As part of an international project called Ice Memory, researchers have extracted and stored 10,000 year-old ice from the alps. Completely untouched by climate change, these samples are considered ancient natural artifacts.

Apparently, it’s not just seeds being stashed away and preserved in one of a growing number of Arctic ‘Doomsday Vaults.’

This month, a team of researchers ventured to Alagna Velsesia in Vercelli and scaled Monte Rosa, the second largest mountain in the Alps and western Europe. Upon arriving at a glacier 4,500 meters above ground level, the team began to extract ice.

Seems a long way to go right? Like travelling oceans in search of salt water.

On the contrary, the five day expedition was very necessary. Triumphantly returning to a Capanna Margherita – a 128-year-old research centre (not a mountain holiday resort) – the team brought back with them four perfectly preserved ice cores formed 10,000 years ago.

Credit: University of Venice

Completely undisturbed by humankind, these ice samples are a rare natural remnant of life before climate change. Since the mid-19th century, researchers estimate that the surrounding 15 mile glacier has lost 40% of its area due to global warming.

Considering our Carbon emissions are now at record highs, and are responsible for a 10% decline in Arctic ice every 10 years, time is very much of the essence to collect these ancient artifacts for study now.

‘If we lost archives such as this one, we would lose the memory of how humankind has altered the atmosphere,’ says Fabio Trincardi, director of environmental tech at the Italian National Research Council.

This same sentiment is shared by a cohort of European glaciologists who, in 2015, launched a mission called Ice Memory. Partnering with scientists and research groups around the globe, a comprehensive database is being formed based on the practical study of excavated ice cores.

Scattered in various research labs today, its hoped by 2022 that all ice cores will eventually be stored in a single facility located – you guessed it – in Antarctica. Between this and the seed vault in Spitsbergen, the area may yet end up getting its own post code.

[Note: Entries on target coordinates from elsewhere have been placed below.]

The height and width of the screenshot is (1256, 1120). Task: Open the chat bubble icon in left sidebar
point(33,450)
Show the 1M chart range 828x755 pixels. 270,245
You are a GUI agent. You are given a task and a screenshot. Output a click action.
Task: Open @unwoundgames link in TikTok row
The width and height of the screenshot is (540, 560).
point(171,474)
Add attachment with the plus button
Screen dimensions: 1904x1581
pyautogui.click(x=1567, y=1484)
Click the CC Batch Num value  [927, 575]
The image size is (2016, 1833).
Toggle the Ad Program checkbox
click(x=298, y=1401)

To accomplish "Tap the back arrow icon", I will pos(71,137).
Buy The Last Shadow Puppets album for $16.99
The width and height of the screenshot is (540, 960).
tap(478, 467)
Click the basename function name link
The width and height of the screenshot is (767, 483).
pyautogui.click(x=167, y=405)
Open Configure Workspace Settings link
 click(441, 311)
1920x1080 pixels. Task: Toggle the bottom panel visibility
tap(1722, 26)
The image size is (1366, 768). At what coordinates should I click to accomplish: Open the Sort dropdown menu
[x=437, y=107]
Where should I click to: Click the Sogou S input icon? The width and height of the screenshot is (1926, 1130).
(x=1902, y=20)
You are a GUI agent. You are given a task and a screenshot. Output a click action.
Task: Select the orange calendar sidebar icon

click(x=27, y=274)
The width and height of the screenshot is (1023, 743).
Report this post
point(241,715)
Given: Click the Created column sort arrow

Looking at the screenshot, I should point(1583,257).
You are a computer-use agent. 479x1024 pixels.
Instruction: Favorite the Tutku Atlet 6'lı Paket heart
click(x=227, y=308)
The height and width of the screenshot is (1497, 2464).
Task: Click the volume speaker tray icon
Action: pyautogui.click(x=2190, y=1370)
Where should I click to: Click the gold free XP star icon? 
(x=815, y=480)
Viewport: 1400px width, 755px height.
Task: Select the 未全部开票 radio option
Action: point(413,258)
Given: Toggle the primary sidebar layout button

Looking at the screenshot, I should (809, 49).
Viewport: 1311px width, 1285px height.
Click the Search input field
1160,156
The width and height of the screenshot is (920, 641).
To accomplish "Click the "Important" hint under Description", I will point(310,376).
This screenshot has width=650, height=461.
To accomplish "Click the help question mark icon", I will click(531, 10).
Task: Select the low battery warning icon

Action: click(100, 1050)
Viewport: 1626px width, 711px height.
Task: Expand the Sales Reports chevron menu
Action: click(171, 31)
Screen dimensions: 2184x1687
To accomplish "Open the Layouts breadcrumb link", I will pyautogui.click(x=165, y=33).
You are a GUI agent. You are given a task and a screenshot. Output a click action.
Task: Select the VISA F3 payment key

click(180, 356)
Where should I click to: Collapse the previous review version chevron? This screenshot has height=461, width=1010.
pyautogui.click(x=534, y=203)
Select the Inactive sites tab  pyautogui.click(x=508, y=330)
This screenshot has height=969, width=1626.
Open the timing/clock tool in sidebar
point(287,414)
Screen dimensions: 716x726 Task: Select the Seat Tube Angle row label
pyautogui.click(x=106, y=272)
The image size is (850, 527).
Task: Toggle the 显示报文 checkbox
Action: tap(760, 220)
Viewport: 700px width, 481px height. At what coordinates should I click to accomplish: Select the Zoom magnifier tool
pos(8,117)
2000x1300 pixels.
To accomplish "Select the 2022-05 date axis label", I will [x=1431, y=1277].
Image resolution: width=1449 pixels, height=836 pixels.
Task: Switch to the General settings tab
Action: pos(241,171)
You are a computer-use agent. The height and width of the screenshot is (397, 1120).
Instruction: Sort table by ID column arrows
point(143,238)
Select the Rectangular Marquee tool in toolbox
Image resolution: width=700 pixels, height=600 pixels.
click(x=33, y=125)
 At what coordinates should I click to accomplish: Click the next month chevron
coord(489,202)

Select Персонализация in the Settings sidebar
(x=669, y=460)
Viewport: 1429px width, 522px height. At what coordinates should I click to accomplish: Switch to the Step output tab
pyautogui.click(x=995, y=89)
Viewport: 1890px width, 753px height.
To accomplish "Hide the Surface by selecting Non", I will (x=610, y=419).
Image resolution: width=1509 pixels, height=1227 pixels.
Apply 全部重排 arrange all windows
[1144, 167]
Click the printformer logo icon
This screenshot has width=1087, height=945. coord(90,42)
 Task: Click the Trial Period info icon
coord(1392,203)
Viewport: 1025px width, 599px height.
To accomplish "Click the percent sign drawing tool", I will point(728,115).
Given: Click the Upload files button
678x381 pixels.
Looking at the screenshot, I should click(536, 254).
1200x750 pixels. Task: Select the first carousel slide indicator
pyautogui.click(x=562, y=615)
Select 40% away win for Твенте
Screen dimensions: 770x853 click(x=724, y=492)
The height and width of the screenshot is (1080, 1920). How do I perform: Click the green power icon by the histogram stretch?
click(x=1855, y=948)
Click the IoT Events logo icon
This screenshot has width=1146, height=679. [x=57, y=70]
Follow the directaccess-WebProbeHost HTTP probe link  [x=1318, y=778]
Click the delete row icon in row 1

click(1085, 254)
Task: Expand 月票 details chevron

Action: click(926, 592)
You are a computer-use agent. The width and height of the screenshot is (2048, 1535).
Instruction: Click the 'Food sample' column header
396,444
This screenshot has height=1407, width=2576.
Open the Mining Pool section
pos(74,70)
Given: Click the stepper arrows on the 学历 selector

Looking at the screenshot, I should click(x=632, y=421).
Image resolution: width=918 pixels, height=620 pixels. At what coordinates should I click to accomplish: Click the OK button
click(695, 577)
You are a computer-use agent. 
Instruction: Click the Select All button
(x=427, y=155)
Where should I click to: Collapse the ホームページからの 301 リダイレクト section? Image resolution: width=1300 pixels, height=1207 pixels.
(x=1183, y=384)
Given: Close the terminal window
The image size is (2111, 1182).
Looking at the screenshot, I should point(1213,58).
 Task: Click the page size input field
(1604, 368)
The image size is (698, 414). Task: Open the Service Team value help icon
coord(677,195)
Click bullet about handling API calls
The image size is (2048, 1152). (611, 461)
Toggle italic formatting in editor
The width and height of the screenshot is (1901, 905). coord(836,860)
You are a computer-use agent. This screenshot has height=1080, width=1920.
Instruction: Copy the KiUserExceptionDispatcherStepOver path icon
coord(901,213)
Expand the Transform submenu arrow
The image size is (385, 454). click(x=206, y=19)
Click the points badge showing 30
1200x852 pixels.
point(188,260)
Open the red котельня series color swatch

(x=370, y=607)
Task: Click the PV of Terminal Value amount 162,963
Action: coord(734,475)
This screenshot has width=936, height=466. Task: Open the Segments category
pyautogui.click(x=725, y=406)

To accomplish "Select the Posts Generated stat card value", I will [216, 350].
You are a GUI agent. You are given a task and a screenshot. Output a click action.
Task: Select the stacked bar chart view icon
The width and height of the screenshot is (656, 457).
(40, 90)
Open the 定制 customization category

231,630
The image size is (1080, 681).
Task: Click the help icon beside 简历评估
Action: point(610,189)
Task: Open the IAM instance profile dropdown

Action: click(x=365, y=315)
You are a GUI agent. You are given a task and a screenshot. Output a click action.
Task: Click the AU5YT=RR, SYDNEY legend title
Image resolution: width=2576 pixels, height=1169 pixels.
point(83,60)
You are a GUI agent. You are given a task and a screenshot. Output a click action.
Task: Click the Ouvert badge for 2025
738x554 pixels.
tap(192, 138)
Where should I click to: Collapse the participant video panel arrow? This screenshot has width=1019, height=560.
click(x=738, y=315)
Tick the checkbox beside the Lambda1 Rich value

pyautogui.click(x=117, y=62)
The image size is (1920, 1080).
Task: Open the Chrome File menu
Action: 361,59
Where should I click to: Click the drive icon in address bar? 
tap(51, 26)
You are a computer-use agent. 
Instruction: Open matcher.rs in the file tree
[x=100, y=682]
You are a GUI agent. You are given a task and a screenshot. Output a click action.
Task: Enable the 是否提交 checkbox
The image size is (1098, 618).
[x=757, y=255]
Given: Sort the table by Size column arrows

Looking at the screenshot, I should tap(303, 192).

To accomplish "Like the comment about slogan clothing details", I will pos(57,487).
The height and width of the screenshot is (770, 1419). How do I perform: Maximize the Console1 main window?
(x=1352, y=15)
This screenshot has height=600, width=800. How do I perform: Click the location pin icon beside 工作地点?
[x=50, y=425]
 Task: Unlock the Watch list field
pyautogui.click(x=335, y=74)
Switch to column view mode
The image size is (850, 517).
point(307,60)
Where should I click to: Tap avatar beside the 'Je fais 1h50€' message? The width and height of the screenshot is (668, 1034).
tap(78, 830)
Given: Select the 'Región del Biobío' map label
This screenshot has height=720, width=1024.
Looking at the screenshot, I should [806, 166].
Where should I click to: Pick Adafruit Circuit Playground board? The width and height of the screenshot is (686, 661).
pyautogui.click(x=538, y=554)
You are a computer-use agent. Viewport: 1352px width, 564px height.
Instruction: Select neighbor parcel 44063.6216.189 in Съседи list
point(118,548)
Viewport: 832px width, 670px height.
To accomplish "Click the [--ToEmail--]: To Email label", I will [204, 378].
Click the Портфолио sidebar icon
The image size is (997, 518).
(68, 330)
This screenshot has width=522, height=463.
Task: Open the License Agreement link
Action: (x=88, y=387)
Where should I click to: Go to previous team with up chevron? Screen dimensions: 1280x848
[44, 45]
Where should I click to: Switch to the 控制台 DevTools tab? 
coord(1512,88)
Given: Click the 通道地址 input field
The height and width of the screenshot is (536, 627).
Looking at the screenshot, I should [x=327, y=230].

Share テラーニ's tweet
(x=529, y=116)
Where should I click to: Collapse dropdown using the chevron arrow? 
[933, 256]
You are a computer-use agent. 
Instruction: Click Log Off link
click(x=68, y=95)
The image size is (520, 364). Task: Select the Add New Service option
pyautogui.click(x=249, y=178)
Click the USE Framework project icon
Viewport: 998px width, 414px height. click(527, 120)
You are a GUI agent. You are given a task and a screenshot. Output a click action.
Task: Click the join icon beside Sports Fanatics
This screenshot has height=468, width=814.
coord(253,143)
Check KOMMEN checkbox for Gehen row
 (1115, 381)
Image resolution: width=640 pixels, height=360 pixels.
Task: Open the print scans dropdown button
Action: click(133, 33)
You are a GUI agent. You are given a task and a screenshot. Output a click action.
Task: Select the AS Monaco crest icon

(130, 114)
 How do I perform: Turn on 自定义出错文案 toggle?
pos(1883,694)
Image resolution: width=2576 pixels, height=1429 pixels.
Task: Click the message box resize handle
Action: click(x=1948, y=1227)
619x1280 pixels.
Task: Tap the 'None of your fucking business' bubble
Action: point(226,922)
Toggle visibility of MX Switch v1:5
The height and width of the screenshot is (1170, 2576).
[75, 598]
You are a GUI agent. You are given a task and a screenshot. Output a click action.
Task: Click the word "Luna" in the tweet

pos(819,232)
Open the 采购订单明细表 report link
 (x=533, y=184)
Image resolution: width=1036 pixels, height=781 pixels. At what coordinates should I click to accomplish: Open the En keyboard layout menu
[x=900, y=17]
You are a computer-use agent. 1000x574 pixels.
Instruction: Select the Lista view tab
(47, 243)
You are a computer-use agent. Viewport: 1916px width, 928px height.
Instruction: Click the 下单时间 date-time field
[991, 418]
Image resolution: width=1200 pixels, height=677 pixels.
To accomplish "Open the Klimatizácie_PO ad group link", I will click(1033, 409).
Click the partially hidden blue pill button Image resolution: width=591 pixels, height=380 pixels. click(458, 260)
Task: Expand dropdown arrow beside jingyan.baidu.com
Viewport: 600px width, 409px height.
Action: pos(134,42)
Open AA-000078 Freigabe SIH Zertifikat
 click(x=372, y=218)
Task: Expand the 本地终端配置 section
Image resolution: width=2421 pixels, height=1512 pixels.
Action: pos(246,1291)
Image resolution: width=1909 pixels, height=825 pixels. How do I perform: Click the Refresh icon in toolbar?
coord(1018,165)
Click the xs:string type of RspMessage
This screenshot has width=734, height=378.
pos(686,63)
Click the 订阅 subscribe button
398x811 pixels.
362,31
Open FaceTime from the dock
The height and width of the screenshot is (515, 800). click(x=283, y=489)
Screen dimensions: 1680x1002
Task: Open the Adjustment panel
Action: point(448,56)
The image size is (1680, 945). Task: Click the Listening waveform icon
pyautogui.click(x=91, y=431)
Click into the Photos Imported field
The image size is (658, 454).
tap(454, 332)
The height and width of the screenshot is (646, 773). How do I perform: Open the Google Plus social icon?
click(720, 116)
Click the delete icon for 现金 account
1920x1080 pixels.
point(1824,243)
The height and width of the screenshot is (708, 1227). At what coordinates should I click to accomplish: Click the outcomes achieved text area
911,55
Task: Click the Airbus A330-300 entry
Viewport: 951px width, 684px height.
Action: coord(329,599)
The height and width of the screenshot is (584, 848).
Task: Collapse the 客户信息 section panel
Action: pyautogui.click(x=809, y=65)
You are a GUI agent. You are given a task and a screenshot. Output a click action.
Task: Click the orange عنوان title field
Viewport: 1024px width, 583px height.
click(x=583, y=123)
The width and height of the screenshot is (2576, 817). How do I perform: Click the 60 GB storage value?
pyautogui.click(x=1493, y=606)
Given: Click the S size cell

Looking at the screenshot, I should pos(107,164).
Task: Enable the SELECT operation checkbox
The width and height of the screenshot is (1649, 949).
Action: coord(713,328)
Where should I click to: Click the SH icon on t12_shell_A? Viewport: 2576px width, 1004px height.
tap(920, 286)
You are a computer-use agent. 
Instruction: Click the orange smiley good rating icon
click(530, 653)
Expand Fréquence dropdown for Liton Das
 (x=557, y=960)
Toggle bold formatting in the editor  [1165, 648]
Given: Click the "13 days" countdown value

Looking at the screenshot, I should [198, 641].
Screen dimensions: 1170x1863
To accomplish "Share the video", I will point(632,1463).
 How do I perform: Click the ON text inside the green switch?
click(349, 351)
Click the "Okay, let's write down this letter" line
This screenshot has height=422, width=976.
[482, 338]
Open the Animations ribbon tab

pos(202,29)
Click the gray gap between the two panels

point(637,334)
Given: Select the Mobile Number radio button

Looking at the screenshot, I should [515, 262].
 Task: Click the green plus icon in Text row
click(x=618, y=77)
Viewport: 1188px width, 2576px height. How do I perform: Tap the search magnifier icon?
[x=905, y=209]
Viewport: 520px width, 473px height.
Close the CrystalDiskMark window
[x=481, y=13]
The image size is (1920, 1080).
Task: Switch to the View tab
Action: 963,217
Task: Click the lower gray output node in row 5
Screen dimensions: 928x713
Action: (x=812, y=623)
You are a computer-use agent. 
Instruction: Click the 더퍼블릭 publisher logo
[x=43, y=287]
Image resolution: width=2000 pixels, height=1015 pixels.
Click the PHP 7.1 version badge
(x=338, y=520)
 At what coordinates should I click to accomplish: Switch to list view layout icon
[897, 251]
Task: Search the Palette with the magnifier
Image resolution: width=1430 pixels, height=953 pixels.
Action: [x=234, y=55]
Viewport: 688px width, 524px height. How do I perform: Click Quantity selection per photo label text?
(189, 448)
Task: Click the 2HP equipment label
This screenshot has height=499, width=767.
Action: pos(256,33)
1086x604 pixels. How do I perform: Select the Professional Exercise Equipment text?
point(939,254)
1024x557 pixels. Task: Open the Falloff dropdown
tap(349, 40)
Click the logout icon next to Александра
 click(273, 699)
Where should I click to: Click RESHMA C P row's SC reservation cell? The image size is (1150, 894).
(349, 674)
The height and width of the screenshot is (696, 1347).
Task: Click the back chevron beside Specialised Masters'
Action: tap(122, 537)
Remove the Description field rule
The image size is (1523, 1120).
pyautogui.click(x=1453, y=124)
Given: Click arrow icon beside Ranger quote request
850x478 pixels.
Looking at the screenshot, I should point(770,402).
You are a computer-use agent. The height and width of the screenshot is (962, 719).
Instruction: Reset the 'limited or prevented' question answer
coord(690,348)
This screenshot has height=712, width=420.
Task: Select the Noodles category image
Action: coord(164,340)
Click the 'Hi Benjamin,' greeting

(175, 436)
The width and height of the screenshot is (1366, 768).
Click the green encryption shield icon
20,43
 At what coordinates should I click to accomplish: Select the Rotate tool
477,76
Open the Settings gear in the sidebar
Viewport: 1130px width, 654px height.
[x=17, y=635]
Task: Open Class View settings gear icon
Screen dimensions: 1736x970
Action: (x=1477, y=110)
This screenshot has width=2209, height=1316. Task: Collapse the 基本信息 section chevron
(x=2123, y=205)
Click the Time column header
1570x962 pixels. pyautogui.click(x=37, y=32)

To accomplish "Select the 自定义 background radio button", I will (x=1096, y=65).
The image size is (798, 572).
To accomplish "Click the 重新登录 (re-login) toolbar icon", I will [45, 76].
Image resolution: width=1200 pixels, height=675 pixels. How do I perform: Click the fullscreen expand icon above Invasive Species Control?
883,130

In all seriousness, the organisation estimates that by the end of the century we’ll have no glaciers left at heights below 3,500 meters in the Alps, and 5,400 meters in the Andes. Barring a drastic cut back on emissions, that is.

Aside from the obvious stain that eventuality would leave on humanity’s conscience, it would also represent a huge loss of scientific evidence in studying the cause and effect of climate change.

So, there we have it, yet another entry to the endless archive of ways in which climate change is destroying the planet.

Let’s hope everything we’ve lost so far isn’t in vain.